The American West has a charm all its own, whether it be the sense of freedom of the “wide open spaces” and “big sky” or the ethnic richness of its tri-cultural heritage--or, paradoxically, the sense of racial autonomy and white dominance no better embodied than in the myth of the American cowboy. For me, on my first of many road trips to the West, it was the Pecos River
Gorge that first enchanted me and made me understand that, for sure, I wasn’t in North Carolina anymore.
Subsequent journeys have convinced me that all Easterners should go West in order to truly understand our heritage. Thus I found this book especially interesting, as it draws together many visions--clear and distorted--of what the West is and what it could or should be.

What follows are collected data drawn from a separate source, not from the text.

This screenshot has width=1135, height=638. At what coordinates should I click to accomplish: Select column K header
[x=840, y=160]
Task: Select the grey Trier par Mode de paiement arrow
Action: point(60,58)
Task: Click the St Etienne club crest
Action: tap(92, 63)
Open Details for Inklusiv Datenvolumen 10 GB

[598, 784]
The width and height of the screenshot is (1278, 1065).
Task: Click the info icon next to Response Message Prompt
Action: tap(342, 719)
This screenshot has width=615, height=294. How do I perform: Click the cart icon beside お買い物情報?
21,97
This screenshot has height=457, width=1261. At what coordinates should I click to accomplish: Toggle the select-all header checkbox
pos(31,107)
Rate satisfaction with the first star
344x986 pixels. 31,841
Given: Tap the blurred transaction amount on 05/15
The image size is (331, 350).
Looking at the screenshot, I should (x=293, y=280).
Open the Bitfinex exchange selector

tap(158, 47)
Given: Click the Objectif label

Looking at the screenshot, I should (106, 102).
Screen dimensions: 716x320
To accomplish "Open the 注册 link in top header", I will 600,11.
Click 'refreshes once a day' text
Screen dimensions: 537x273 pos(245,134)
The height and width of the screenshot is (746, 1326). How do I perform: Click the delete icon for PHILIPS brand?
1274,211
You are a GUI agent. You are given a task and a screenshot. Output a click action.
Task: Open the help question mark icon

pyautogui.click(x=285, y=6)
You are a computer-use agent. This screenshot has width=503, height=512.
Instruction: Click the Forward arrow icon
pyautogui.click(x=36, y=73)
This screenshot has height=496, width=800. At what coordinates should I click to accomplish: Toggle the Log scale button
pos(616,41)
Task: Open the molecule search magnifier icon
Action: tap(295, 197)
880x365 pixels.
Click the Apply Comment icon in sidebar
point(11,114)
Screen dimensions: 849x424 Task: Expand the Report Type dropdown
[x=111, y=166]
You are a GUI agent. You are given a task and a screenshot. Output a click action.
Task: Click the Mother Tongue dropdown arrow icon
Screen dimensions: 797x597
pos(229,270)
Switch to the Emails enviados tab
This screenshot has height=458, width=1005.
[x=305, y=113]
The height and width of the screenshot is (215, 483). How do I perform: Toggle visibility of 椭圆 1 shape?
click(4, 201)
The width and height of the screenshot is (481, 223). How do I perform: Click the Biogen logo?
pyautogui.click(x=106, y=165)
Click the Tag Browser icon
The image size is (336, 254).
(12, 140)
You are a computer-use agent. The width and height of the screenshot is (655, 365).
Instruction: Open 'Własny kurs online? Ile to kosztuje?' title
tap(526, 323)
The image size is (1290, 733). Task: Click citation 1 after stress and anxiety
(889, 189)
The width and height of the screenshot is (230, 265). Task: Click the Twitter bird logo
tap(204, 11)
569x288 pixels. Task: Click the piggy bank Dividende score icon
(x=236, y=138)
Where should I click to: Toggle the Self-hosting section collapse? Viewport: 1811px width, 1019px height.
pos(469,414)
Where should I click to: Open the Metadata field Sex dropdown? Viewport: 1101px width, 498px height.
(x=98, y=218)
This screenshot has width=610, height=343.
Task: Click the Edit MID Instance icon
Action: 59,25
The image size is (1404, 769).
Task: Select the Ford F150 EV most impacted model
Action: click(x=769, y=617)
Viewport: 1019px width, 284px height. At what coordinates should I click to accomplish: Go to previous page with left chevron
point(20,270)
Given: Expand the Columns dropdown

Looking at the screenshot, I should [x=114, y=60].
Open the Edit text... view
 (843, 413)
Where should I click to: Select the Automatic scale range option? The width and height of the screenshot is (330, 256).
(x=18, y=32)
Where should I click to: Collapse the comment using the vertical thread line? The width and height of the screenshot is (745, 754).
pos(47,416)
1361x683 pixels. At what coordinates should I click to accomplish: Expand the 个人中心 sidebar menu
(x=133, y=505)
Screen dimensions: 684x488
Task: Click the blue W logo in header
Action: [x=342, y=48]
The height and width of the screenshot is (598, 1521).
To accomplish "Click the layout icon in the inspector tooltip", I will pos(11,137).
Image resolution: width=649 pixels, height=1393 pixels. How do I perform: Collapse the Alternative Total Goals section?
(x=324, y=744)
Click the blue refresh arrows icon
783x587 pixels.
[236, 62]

The book takes its name from the final words of the television miniseries,
Lonesome Dove, a stylistic modern tale of Western nostalgia by Larry McMurtry: "hell of a vision" speaks to the disillusionment with the notion of the West as a "Cattleman's Paradise," one of the many archetypes that author and professor Dorman has identified. From the antebellum idea of the West as the last place where whites could live in separation and domination, to the struggles of our forebears to subsist on the Great Plains just after the Civil War, to the era of movie cowboys and movie Indians, through the Dustbowl migrations into the current day when wealthy migrants seek the good life of skiing and ranching, the West has been repainted many times to suit our changing sociological needs.
After the initial years of exploration and settlement, when it seemed Americans had gone about as far as they could, the West suddenly opened up to expansion and colonization. Many envisioned the region as a place for grand social experiments.
Others saw it as a fertile ground for tourism:
“diversity and exoticism were the stock-in-trade of regionalism, and western regionalism became readily appropriable by commercial interests always on the lookout for new thrills and attractions: cowboys, pioneers, Indians, Spaniards, natural wonders.”
It was there that the first national park was founded, that the whole concept of national parklands was introduced and with it the notion of spending one’s vacation looking out of a car window. Unlike the crowded tree-lined East, the West was just too big to be seen close up.
Dorman quotes geographer Donald Meinig as stating, “Regions are abstractions, they exist in our minds…” However, for those who inhabit the region–displaced Native American tribes, Hispanics who were here before we were, and others who continue to come in, cattle ranchers, Mormons–the West is a region in reality. Such thorny problems as water rights and cultural distinctions have fractured the Western vision many times over. Yet people still flock there to live, convinced that the dry air is healthy and the natural beauty is a balm for the spirit.
The West has been written about (Cather, McCarthy, Sandoz, Steinbeck, Heat-Moon), painted (Catlin, Remington, O’Keefe), photographed (Adams, Lange), politicked, filmed, mapped, zoned, “aspenized,” sung about, conserved, reserved, controlled, planned and idealized far more than other segments of America. It is vibrant in our inner vision as a place of wilderness, excitement, old-fashioned morality, a place where change still might happen. It was in the West, after all, that the atomic age was ushered in, and we had our first visitors from outer space. It is not a static place on a fixed timeline; it continues to grow and re-create itself with dams, manmade lakes, Indian casinos, crazy artificial cities, and the landscape’s own shifting sands.